#### Source extract
CU Denver graduate students tackle walkability issues in northeast Denver
For the last three years, WalkDenver has partnered with urban planning graduate students at the University of Colorado Denver to perform walkability assessments of various Denver neighborhoods. This past fall, the students were tasked with evaluating the walkability of the Montbello neighborhood in northeast Denver. These assessments included analyzing the existing conditions in Montbello by performing on-site audits using the WALKscope tool, researching demographic data for their study area, and interviewing local residents about their walking habits, challenges, and needs.
The students were then asked to identify “walkability gaps” based on this information and propose possible infrastructure improvements and policy changes to the pedestrian environment in their final reports. The entire project study area was bordered by 56thAvenue to the north, Peoria Street to the west, Chambers Road to the east, and I-70 and 40thAvenue to the south. Students were assigned to a census tract along either the Peoria Street or Chambers Road corridors.
The class, led by assistant professor Ken Schroeppel, recently completed their final reports and presented their findings and recommendations to neighborhood community members interested in making Montbello a safe and convenient place to walk. The students identified a number of pedestrian infrastructure challenges, including subpar rollover curb sidewalks throughout the neighborhood and a serious lack of safe crossings along Montbello’s wide roads. Vehicle speeds, a lack of shade trees, poorly maintained sidewalks, and few destinations within walking distance of residential areas were also identified as barriers to walkability in Montbello.
########
#### Provided records
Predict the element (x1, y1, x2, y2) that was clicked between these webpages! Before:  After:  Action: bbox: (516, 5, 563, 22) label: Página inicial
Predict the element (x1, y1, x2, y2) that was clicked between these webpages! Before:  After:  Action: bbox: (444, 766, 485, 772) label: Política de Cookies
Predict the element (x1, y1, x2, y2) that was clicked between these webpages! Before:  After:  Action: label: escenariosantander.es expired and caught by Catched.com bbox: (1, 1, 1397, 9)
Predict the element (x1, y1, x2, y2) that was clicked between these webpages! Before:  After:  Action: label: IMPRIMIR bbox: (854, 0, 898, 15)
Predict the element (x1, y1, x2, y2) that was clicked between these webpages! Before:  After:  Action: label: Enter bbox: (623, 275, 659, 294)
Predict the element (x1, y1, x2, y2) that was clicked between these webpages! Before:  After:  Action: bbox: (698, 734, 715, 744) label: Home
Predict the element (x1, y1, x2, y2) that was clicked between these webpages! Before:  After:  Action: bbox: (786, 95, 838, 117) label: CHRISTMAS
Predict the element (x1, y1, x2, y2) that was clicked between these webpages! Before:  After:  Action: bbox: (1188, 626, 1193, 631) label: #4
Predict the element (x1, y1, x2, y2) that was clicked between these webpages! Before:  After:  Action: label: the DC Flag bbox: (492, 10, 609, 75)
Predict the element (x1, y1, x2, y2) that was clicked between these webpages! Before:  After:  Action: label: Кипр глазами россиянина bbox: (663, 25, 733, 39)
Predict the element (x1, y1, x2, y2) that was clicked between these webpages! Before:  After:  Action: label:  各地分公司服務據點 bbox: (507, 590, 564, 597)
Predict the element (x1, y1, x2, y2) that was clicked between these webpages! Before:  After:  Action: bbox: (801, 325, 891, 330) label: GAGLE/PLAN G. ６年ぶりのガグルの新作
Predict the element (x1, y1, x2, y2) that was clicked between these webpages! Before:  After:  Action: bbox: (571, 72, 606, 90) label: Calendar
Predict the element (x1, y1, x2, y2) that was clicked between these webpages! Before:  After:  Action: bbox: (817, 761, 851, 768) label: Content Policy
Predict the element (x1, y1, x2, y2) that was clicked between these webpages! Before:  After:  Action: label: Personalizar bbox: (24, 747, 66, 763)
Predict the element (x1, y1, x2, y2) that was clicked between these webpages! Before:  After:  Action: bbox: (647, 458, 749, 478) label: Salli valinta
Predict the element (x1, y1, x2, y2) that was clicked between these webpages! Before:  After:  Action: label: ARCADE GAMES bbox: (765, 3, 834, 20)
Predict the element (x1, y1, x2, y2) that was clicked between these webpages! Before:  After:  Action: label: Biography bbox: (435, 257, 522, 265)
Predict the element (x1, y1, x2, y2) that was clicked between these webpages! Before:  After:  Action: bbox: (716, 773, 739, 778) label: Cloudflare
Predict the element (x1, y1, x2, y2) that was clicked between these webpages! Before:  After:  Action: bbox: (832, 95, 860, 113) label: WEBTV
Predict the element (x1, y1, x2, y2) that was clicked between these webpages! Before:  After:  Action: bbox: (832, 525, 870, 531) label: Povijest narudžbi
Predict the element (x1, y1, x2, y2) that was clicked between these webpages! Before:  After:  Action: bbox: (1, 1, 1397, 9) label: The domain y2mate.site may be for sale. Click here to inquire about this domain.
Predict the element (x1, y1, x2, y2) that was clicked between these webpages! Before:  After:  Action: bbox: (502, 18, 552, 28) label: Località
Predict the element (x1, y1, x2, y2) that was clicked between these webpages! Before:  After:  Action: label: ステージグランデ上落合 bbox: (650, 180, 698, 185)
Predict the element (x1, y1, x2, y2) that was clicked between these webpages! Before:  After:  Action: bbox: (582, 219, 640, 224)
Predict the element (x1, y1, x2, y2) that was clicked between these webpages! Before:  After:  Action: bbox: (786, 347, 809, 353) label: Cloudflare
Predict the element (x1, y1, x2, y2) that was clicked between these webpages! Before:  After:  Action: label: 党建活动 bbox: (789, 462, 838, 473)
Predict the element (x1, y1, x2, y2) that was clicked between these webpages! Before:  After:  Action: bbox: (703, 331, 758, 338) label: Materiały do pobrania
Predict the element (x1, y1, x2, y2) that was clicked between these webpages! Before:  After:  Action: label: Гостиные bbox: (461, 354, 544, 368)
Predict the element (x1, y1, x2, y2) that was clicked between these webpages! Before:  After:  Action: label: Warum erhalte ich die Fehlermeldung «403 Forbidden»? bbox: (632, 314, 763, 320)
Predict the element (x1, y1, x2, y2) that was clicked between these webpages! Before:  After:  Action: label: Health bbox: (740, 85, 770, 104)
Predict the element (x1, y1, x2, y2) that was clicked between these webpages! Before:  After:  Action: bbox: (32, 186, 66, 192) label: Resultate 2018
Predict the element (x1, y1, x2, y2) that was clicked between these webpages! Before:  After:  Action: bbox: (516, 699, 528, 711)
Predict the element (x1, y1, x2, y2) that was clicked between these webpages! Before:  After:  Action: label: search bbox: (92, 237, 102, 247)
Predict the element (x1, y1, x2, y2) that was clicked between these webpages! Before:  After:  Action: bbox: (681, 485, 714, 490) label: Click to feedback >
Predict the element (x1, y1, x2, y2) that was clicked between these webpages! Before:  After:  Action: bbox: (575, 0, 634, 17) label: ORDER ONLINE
########
- _What to do_
Please reproduce the full Montbello walkability article above, word for word with nothing changed.

- _Response to the task_
CU Denver graduate students tackle walkability issues in northeast Denver
For the last three years, WalkDenver has partnered with urban planning graduate students at the University of Colorado Denver to perform walkability assessments of various Denver neighborhoods. This past fall, the students were tasked with evaluating the walkability of the Montbello neighborhood in northeast Denver. These assessments included analyzing the existing conditions in Montbello by performing on-site audits using the WALKscope tool, researching demographic data for their study area, and interviewing local residents about their walking habits, challenges, and needs.
The students were then asked to identify “walkability gaps” based on this information and propose possible infrastructure improvements and policy changes to the pedestrian environment in their final reports. The entire project study area was bordered by 56thAvenue to the north, Peoria Street to the west, Chambers Road to the east, and I-70 and 40thAvenue to the south. Students were assigned to a census tract along either the Peoria Street or Chambers Road corridors.
The class, led by assistant professor Ken Schroeppel, recently completed their final reports and presented their findings and recommendations to neighborhood community members interested in making Montbello a safe and convenient place to walk. The students identified a number of pedestrian infrastructure challenges, including subpar rollover curb sidewalks throughout the neighborhood and a serious lack of safe crossings along Montbello’s wide roads. Vehicle speeds, a lack of shade trees, poorly maintained sidewalks, and few destinations within walking distance of residential areas were also identified as barriers to walkability in Montbello.